Description
Greetings, dbplyr
friends. I'd like to report an issue we're experiencing with Snowflake translations, related to filter()
criteria dropped from lazy tables when semi_join()
ed. This seems specifically limited to filter()
applied to columns which result from summarize()
, that are not selected for inclusion in the result.
Here's a small example, reproducing the behavior:
sim_1 <- dbplyr::lazy_frame(a = 5, b = 5, con = dbplyr::simulate_snowflake())
sim_2 <- dbplyr::lazy_frame(a = 5, b = 5, con = dbplyr::simulate_snowflake())
sim_2_transformed <- sim_2 %>%
group_by(a) %>%
summarize(group_count = n()) %>%
filter(group_count > 3) %>%
select(a)
join_result <- semi_join(sim_1, sim_2_transformed, by = 'a')
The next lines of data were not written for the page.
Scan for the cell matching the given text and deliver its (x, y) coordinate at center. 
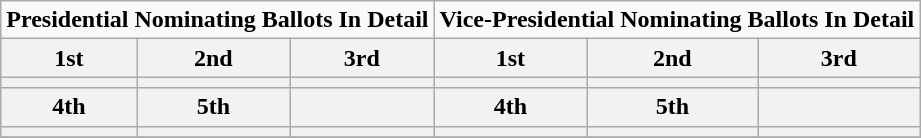
Presidential Nominating Ballots In Detail (218, 20)
Vice-Presidential Nominating Ballots In Detail (677, 20)
Determine the [x, y] coordinate at the center of the cell enclosing the given text.  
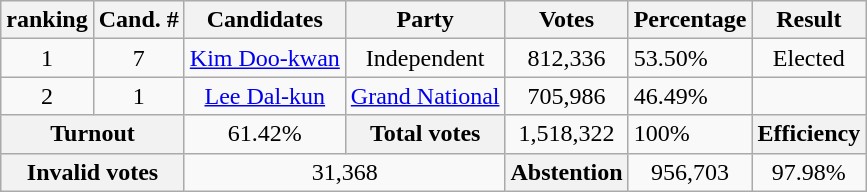
Result [809, 20]
956,703 [690, 172]
Independent [425, 58]
Votes [566, 20]
Elected [809, 58]
61.42% [264, 134]
Cand. # [138, 20]
2 [47, 96]
31,368 [344, 172]
7 [138, 58]
97.98% [809, 172]
Party [425, 20]
Turnout [93, 134]
Grand National [425, 96]
53.50% [690, 58]
Percentage [690, 20]
Invalid votes [93, 172]
812,336 [566, 58]
46.49% [690, 96]
Candidates [264, 20]
Efficiency [809, 134]
Lee Dal-kun [264, 96]
705,986 [566, 96]
ranking [47, 20]
1,518,322 [566, 134]
Kim Doo-kwan [264, 58]
100% [690, 134]
Total votes [425, 134]
Abstention [566, 172]
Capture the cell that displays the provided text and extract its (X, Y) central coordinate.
If we inspect the query produced for sim_2_transformed
, it looks correct:
> sim_2_transformed
<SQL>
SELECT `a`
FROM `df`
GROUP BY `a`
HAVING (COUNT(*) > 3.0)
However, the join drops the HAVING
criterion leading to an incorrect result; join_result
is
> join_result
<SQL>
SELECT `df_LHS`.*
FROM `df` AS `df_LHS`
WHERE EXISTS (
SELECT 1 FROM `df` AS `df_RHS`
WHERE (`df_LHS`.`a` = `df_RHS`.`a`)
)
Notably, if I remove select(a)
from the definition of sim_2_transformed
, the HAVING
clause is included as expected:
> join_result_without_final_select
<SQL>
SELECT `df`.*
FROM `df`
WHERE EXISTS (
SELECT 1 FROM (
SELECT `a`, COUNT(*) AS `group_count`
FROM `df`
GROUP BY `a`
HAVING (COUNT(*) > 3.0)
) AS `RHS`
WHERE (`df`.`a` = `RHS`.`a`)
)
Thanks for the continuing support of Snowflake backends; I'm happy to help with any testing that might be valuable.
Release version of dbplyr, 2.4.0. cc @fh-mthomson